═══ Information given

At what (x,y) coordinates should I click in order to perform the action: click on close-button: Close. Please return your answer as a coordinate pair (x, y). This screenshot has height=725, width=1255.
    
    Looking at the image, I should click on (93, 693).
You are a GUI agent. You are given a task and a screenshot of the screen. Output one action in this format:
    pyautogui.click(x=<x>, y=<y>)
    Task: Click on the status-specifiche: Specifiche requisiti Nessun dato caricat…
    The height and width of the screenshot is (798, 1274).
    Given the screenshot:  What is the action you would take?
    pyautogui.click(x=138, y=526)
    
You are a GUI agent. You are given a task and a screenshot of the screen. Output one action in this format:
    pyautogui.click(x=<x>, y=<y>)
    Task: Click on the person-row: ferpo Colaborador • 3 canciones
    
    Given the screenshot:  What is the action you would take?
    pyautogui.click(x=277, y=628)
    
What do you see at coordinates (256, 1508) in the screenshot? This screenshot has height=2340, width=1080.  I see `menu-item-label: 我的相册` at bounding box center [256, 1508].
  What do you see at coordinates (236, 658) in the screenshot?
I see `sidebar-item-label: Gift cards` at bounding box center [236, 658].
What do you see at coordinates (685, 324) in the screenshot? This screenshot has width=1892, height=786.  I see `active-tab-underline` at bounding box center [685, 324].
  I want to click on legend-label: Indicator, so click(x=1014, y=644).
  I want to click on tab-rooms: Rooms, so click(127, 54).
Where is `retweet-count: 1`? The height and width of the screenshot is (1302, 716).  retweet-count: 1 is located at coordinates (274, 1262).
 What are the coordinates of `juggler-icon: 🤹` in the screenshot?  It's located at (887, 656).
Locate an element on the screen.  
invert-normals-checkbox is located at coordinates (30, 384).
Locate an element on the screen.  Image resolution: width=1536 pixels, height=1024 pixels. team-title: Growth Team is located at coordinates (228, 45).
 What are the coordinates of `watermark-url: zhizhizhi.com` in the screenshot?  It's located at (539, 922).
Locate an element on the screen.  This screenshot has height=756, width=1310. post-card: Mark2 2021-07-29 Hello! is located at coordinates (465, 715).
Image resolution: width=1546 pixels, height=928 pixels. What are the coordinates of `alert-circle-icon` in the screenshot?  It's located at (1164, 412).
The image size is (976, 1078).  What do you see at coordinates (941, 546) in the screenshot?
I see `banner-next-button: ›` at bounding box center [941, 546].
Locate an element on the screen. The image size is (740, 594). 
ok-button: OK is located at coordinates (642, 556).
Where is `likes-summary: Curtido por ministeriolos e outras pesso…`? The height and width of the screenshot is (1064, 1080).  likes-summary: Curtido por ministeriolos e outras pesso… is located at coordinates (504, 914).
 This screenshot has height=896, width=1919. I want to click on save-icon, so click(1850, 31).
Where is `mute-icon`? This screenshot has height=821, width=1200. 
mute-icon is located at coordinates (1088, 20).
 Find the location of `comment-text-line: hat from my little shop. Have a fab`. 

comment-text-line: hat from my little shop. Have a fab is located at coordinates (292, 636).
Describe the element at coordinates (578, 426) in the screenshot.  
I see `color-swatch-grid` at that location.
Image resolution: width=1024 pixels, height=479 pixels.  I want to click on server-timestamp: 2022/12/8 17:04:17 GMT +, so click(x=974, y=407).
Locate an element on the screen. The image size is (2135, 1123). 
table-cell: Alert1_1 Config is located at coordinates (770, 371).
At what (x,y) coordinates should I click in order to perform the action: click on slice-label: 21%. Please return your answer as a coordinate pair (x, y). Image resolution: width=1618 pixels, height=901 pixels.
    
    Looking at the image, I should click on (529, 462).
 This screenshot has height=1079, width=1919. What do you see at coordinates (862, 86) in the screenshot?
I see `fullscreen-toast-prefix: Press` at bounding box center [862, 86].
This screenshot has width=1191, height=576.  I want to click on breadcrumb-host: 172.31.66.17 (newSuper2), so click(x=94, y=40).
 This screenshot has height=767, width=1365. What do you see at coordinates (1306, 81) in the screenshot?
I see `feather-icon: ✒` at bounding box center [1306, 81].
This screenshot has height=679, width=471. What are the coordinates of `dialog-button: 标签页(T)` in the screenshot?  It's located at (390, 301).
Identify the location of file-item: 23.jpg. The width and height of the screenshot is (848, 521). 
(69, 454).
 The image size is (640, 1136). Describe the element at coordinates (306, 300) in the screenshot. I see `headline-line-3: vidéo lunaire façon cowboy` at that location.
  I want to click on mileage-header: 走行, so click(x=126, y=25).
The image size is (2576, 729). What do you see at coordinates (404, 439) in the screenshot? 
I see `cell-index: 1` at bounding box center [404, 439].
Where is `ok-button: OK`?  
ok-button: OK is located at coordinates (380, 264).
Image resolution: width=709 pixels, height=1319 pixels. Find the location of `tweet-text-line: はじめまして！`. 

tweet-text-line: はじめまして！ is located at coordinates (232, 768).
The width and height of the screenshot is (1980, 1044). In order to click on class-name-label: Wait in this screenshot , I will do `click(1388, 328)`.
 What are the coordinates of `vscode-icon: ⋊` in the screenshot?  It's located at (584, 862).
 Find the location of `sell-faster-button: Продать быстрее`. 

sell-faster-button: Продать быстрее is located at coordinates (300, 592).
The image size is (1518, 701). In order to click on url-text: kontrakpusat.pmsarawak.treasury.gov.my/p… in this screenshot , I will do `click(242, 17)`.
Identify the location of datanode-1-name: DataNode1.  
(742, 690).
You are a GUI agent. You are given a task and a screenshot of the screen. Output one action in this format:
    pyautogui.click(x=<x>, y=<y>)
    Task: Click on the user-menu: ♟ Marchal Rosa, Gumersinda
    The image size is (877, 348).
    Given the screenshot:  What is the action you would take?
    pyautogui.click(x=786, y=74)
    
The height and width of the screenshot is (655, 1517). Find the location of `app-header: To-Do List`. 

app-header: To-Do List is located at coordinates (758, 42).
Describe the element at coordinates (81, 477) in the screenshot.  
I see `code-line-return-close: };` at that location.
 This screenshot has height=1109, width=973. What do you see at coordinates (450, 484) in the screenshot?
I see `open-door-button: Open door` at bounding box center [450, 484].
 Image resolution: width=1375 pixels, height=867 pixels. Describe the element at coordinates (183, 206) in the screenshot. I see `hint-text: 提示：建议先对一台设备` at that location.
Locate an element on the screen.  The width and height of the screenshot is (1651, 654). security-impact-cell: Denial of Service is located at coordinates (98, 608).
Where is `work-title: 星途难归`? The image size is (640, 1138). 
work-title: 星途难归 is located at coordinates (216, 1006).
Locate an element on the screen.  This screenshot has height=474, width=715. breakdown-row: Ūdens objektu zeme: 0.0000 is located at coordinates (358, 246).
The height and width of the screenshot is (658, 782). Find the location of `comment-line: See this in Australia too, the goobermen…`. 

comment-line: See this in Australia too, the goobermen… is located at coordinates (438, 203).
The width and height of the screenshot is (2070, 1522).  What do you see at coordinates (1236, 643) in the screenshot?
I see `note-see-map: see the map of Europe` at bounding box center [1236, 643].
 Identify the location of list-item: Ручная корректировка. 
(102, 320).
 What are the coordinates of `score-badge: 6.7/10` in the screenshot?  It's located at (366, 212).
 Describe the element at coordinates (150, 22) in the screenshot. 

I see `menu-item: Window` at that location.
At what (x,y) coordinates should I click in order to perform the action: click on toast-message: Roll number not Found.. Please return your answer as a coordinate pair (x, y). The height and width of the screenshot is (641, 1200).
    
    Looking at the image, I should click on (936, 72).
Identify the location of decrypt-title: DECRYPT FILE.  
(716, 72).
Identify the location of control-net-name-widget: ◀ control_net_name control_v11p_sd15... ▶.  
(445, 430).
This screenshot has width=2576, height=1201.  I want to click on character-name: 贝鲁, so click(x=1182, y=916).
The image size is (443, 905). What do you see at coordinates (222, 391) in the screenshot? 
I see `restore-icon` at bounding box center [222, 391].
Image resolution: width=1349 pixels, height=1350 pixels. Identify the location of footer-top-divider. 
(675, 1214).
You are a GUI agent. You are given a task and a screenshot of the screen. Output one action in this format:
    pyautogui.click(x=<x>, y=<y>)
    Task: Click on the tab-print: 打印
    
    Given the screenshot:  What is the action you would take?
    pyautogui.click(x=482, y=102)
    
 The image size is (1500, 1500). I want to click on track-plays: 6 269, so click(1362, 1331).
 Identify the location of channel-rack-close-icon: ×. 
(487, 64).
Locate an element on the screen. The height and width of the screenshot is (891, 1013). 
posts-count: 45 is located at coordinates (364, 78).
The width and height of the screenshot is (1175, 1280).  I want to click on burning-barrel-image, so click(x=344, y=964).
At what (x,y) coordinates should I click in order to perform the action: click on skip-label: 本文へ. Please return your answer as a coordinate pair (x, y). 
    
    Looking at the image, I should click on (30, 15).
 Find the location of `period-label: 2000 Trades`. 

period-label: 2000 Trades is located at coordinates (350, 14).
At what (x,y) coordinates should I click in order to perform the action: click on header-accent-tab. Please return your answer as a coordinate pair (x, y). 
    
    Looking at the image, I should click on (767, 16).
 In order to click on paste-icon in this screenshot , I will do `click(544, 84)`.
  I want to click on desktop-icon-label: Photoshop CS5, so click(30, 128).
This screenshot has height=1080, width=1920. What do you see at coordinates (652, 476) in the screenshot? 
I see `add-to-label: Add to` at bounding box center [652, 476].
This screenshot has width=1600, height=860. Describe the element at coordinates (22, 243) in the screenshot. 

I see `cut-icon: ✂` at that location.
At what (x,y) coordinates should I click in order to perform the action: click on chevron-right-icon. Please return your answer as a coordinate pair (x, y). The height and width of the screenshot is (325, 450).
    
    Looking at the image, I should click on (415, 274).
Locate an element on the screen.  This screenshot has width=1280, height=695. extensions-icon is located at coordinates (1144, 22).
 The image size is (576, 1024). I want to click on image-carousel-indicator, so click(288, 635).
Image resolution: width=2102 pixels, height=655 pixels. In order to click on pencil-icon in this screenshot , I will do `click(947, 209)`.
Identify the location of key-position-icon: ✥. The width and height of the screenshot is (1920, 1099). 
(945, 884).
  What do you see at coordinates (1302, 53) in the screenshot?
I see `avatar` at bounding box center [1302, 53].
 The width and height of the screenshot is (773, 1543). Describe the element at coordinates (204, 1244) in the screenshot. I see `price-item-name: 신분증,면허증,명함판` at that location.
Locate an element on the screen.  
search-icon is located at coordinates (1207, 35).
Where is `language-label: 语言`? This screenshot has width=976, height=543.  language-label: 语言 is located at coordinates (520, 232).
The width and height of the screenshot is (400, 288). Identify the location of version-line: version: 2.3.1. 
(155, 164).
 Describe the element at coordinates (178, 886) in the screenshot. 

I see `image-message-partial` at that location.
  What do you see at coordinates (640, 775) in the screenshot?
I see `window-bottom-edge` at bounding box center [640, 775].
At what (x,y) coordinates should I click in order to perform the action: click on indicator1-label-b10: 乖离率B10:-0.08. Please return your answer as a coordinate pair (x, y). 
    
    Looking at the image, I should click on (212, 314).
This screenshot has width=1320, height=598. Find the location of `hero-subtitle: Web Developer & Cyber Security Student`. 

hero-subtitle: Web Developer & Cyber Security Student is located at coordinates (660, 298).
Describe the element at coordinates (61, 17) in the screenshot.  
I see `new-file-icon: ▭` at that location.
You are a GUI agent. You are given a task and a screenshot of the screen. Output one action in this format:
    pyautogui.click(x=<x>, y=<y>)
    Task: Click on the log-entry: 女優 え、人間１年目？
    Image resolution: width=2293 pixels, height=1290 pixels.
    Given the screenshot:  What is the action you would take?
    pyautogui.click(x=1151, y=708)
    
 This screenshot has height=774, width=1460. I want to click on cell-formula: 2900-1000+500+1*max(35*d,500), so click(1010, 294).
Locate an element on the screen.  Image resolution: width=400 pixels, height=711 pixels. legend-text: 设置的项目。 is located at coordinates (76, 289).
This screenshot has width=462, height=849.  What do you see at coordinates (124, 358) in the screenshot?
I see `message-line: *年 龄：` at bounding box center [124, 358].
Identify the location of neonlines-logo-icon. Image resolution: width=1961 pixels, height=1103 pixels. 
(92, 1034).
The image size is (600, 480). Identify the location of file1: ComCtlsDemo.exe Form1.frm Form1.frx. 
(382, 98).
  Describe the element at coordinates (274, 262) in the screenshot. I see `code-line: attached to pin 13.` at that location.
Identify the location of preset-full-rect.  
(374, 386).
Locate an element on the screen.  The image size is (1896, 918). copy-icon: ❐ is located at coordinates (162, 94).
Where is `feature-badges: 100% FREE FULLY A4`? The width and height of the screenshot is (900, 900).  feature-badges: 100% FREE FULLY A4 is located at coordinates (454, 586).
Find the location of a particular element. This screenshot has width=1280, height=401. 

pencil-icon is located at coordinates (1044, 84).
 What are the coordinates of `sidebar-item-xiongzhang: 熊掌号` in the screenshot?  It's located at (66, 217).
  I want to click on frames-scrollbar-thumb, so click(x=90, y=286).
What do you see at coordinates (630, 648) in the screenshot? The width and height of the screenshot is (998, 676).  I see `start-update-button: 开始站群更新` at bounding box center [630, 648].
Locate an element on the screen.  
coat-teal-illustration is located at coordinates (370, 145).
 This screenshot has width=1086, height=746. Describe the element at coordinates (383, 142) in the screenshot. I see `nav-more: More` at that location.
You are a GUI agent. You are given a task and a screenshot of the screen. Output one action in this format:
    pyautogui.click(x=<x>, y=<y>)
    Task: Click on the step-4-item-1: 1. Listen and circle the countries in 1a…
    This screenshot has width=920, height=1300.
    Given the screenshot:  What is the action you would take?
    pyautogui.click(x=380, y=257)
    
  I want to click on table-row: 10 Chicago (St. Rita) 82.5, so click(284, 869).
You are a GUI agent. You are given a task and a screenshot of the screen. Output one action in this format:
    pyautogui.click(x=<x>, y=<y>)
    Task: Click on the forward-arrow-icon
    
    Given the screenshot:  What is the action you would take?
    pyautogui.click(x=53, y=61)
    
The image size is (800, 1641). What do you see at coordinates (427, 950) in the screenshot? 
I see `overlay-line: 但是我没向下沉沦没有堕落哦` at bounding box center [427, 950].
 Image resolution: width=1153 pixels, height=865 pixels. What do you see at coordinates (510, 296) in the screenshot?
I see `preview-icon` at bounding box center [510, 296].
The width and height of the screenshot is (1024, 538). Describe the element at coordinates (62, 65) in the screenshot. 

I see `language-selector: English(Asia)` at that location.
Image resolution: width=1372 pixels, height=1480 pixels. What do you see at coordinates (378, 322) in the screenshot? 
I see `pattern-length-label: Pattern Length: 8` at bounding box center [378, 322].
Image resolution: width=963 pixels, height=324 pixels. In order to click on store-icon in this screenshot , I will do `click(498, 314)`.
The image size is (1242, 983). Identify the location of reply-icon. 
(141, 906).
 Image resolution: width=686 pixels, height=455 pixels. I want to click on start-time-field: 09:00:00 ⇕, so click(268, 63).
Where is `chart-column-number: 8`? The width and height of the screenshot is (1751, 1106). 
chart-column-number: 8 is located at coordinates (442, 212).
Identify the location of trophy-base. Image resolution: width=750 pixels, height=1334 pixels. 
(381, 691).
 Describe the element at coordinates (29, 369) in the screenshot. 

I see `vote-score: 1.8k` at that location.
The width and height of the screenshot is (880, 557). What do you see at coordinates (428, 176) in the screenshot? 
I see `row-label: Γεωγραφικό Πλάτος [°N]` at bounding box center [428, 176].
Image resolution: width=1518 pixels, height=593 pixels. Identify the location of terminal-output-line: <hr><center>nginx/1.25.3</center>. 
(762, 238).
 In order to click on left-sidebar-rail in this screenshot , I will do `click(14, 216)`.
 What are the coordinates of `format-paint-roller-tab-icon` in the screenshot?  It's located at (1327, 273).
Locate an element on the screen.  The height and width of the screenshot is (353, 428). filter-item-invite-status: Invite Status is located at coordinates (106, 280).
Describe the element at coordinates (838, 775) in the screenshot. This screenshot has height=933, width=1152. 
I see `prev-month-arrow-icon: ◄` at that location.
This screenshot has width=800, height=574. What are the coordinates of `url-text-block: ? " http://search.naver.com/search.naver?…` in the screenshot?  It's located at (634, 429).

══════

■ About this task: Rewrite the listing from the line with "Identify the location of channel-rack-close-icon: ×." up to and including the line with "posts-count: 45 is", replacing "Identify" with "Find" and leaving everything else the same.

■ Answer for this exercise:
 Find the location of channel-rack-close-icon: ×. 
(487, 64).
Locate an element on the screen. The height and width of the screenshot is (891, 1013). 
posts-count: 45 is located at coordinates (364, 78).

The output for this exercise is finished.